Update the part that opens with the line containing "Where should I" and closes with the line containing "[x=621, y=1095]" by replacing "trash icon" with "delete icon" and leaving everything else unchanged. Return only those lines.

MATERIAL FOR THIS TASK |
------------------------------------------------
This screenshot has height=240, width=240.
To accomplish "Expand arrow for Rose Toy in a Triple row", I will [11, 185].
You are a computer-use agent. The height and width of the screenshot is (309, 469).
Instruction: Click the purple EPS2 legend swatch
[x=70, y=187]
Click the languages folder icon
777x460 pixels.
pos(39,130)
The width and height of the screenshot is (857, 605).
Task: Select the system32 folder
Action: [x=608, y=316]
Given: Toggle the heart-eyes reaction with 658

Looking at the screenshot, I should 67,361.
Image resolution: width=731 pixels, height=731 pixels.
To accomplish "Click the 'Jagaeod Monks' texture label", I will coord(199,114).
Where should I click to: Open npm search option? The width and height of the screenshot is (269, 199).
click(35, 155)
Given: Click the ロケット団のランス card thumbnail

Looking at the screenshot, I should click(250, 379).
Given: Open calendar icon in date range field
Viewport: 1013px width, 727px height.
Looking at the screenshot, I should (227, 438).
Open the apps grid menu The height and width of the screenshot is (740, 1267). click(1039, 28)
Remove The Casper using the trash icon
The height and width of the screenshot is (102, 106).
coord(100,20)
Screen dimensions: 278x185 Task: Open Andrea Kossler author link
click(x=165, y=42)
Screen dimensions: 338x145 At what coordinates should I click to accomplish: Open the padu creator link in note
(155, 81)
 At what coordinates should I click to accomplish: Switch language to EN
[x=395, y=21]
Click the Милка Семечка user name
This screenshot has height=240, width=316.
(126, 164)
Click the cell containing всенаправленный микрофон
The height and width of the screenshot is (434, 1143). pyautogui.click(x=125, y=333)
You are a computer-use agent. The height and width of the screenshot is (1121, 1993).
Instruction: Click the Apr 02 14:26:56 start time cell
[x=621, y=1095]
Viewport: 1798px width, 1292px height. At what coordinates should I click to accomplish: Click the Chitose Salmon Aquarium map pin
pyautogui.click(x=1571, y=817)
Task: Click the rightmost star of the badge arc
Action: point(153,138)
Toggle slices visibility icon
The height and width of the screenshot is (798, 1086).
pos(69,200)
------------------------------------------------
RESULT OF THE EXERCISE |
Where should I click to: Open npm search option? The width and height of the screenshot is (269, 199).
click(35, 155)
Given: Click the ロケット団のランス card thumbnail

Looking at the screenshot, I should click(250, 379).
Given: Open calendar icon in date range field
Viewport: 1013px width, 727px height.
Looking at the screenshot, I should (227, 438).
Open the apps grid menu The height and width of the screenshot is (740, 1267). click(1039, 28)
Remove The Casper using the delete icon
The height and width of the screenshot is (102, 106).
coord(100,20)
Screen dimensions: 278x185 Task: Open Andrea Kossler author link
click(x=165, y=42)
Screen dimensions: 338x145 At what coordinates should I click to accomplish: Open the padu creator link in note
(155, 81)
 At what coordinates should I click to accomplish: Switch language to EN
[x=395, y=21]
Click the Милка Семечка user name
This screenshot has height=240, width=316.
(126, 164)
Click the cell containing всенаправленный микрофон
The height and width of the screenshot is (434, 1143). pyautogui.click(x=125, y=333)
You are a computer-use agent. The height and width of the screenshot is (1121, 1993).
Instruction: Click the Apr 02 14:26:56 start time cell
[x=621, y=1095]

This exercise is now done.